## Input rows
━━━━━━━━━━━━━━━━

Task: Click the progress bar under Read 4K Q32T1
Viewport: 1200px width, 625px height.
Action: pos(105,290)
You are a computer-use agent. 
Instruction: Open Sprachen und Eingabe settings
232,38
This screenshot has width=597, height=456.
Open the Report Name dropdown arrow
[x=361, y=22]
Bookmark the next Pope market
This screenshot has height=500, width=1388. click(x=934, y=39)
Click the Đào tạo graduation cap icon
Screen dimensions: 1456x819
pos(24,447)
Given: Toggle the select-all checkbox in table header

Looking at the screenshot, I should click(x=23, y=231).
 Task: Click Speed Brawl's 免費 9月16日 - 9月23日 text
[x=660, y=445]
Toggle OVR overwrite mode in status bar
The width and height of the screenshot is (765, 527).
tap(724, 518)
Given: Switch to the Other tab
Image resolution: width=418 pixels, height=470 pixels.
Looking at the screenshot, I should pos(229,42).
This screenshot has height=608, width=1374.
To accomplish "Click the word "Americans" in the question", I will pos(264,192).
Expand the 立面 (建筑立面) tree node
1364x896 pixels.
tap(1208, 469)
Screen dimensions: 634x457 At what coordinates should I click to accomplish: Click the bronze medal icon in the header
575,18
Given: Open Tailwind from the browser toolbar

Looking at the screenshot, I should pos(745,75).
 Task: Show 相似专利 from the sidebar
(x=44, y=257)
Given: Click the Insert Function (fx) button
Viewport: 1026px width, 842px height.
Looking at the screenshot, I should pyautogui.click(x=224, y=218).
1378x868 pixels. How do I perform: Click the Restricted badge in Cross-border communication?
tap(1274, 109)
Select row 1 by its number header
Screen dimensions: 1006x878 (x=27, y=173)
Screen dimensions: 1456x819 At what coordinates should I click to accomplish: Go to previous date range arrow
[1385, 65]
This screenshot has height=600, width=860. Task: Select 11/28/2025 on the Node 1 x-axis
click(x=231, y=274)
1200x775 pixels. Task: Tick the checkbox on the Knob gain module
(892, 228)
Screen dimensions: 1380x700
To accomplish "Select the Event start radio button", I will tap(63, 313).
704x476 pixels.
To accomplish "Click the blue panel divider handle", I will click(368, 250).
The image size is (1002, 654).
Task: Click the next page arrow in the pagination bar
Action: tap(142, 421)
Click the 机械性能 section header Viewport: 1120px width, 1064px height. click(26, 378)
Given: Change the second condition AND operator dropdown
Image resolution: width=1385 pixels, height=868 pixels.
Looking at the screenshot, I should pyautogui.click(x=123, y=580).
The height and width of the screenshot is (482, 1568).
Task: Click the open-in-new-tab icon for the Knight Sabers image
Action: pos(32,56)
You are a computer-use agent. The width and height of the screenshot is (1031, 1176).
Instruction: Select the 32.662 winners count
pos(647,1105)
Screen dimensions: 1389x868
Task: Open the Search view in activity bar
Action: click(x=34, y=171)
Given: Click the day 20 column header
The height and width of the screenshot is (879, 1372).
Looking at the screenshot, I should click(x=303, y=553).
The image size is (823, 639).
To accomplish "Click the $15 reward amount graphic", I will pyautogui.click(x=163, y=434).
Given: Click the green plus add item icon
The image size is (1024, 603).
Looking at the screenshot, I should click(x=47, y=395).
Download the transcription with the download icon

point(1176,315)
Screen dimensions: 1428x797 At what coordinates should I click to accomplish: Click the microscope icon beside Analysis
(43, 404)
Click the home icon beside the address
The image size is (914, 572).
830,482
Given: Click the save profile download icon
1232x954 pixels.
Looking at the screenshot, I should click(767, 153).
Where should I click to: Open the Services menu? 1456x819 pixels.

━━━━━━━━━━━━━━━━

Count the lines in the rows above that contain the string "beside", with case counting, and give only the number.

## Problem solution
2